Strike Back: Legacy, as it is known in the United Kingdom is a ten-part British-American action television serial, and serves as the fifth series of Strike Back. The main cast of the series includes Philip Winchester, Sullivan Stapleton, Robson Green, Michelle Lukes, Milauna Jackson and Michelle Yeoh. The series, which continues the actions of the military intelligence unit Section 20, shows the team initially working to rescue the daughter of the British Ambassador in Thailand, but later the situation escalates when the plot was orchestrated by Office 39, a North Korean crime syndicate working to goad North Korea into conflict with the West.

Production began in early 2014. Midway through, production was halted for six months when Stapleton suffered a head injury; production halted to allow Stapleton's complete recovery as the cast are required to be in peak physical condition. Filming took place across Thailand and Hungary. The series premiered on 3 June 2015 on Sky1 in the United Kingdom, and would later premiere on Cinemax in the United States on 31 July. Strike Back: Legacy received generally positive reviews from television critics. Legacy was originally marketed as the final season of the series, until it was renewed for a sixth series on 8 December 2016.

Cast
Section 20
 Philip Winchester as Sergeant Michael Stonebridge, Royal Marines (former Special Boat Service)
 Sullivan Stapleton as Sergeant Damien Scott, United States Army (former Delta Force)
 Robson Green as Lieutenant Colonel Phillip Locke, British Army (former Special Air Service), the commanding officer of Section 20
 Michelle Lukes as Sergeant Julia Richmond, British Army, Chief Communications Officer for Section 20
 Milauna Jackson as Special Agent Kim Martinez, Drug Enforcement Administration (former United States Military Police)

Government Officials
 Tim McInnerny as Robin Foster, British Ambassador to Thailand
 James Wilby as Charles Ridley, Section 20's superior based in Whitehall
 Stephanie Vogt as Christy Bryant, a Central Intelligence Agency officer
 Tereza Srbova as Major Nina Pirogova, Russian Federal Security Service
 Christian Antidormi as Finn Scott, Damian Scott's estranged teenage son

Antagonists
 Michelle Yeoh as Mei Foster / Lieutenant Colonel Li Na, a North Korean sleeper agent working for Office 39
 Will Yun Lee as Lieutenant Colonel Kwon, a North Korean soldier and operative for Office 39
 Max Beesley as Ray McQueen, a British expatriate gangster in Bangkok
 Vithaya Pansringarm as Divisional Superintendent Changrok, a corrupt member of the Royal Thai Police  
 Masa Yamaguchi as Shiro, the son of a Yakuza crime lord who overseas operations in South East Asia
 Michael McElhatton as Christopher Desmond / Oppenheimer, an Irish freelance bombmaker
 Alex Humes as Ivan Myshkin, a Russian Mafia enforcer hired by Li Na and Kwon
 Dustin Clare as Faber, a Stillwater mercenary working for the CIA and later Whitehall
 Leo Gregory as Mason, a Stillwater mercenary working for the CIA and later Whitehall

Philip Winchester and Sullivan Stapleton return as the series protagonists, the "unlikely pair of counterterrorism operatives" Sergeants Michael Stonebridge and Damien Scott, respectively. Robson Green, Michelle Lukes and Milauna Jackson also return as the main characters from the last series, playing Colonel Philip Locke, Sergeant Julia Richmond and Kim Martinez, respectively.

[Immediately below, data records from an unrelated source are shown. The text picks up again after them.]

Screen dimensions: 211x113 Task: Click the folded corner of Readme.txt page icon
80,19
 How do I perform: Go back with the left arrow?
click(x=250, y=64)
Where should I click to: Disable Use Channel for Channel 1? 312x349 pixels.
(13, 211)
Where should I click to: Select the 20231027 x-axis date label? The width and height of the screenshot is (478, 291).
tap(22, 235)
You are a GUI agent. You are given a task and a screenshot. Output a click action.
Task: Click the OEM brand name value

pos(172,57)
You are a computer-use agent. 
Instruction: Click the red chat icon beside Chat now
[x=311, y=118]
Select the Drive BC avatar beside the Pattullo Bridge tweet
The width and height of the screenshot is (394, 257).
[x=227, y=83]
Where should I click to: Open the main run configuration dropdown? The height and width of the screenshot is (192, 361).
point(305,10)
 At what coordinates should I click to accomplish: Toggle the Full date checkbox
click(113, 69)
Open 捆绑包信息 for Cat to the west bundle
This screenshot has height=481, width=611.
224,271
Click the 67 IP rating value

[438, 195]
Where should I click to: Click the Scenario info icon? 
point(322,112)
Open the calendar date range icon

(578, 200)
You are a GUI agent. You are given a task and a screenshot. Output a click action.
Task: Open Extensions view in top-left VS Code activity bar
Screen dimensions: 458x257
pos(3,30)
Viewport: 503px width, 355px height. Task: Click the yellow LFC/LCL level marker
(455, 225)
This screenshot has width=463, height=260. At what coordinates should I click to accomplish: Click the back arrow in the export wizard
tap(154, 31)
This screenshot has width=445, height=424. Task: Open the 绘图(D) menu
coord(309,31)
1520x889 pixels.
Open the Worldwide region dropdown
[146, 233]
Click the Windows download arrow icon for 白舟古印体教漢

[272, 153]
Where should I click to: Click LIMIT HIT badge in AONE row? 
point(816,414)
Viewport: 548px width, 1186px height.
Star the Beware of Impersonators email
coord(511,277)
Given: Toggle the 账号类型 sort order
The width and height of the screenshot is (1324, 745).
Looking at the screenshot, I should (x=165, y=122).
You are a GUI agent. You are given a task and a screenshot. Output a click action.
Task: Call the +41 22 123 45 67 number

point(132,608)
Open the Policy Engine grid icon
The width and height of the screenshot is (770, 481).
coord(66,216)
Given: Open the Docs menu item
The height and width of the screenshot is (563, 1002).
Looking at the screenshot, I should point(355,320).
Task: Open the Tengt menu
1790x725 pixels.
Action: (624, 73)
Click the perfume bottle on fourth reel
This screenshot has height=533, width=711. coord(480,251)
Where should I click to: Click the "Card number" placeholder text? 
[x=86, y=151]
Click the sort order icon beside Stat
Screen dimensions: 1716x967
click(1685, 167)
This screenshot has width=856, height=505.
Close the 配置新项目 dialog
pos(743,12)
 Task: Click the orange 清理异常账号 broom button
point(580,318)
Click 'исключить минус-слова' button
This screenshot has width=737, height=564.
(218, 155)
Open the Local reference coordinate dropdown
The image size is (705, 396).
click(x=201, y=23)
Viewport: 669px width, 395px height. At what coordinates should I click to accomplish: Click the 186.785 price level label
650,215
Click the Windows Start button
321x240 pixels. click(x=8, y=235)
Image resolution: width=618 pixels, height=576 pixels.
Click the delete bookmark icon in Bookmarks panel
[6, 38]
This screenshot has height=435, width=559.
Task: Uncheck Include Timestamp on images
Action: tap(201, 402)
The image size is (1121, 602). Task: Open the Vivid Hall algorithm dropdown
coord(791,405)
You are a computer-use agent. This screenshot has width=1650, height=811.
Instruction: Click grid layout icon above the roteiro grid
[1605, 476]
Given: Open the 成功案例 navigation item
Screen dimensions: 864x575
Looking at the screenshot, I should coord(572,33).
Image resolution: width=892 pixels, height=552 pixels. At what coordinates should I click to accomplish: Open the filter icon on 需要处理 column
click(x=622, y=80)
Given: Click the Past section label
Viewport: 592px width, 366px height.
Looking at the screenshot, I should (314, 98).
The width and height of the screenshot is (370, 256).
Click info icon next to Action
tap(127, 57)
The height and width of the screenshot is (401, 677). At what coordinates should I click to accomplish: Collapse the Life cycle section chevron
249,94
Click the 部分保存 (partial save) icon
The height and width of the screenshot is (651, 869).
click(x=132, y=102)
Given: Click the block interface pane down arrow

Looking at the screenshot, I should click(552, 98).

In September 2014, Cinemax released the names of a number of guest stars to appear in the season. Max Beesley was revealed to be playing an expatriate gangster. Tim McInnerny portrays the British Ambassador to Thailand, while Michelle Yeoh plays his wife. Strike Back is the Yeoh's first television role. Meanwhile, Will Yun Lee would appear in the series, as a villainous operative of the "North Korean State Security Department". Lee and Yeoh's participation would give what Variety's Patrick Frater described as "a significant Asian angle to the fourth season". On his Twitter account, Lee described his experience as "one of the craziest, fulfilling shows I got to fire guns, fight and cause destruction in."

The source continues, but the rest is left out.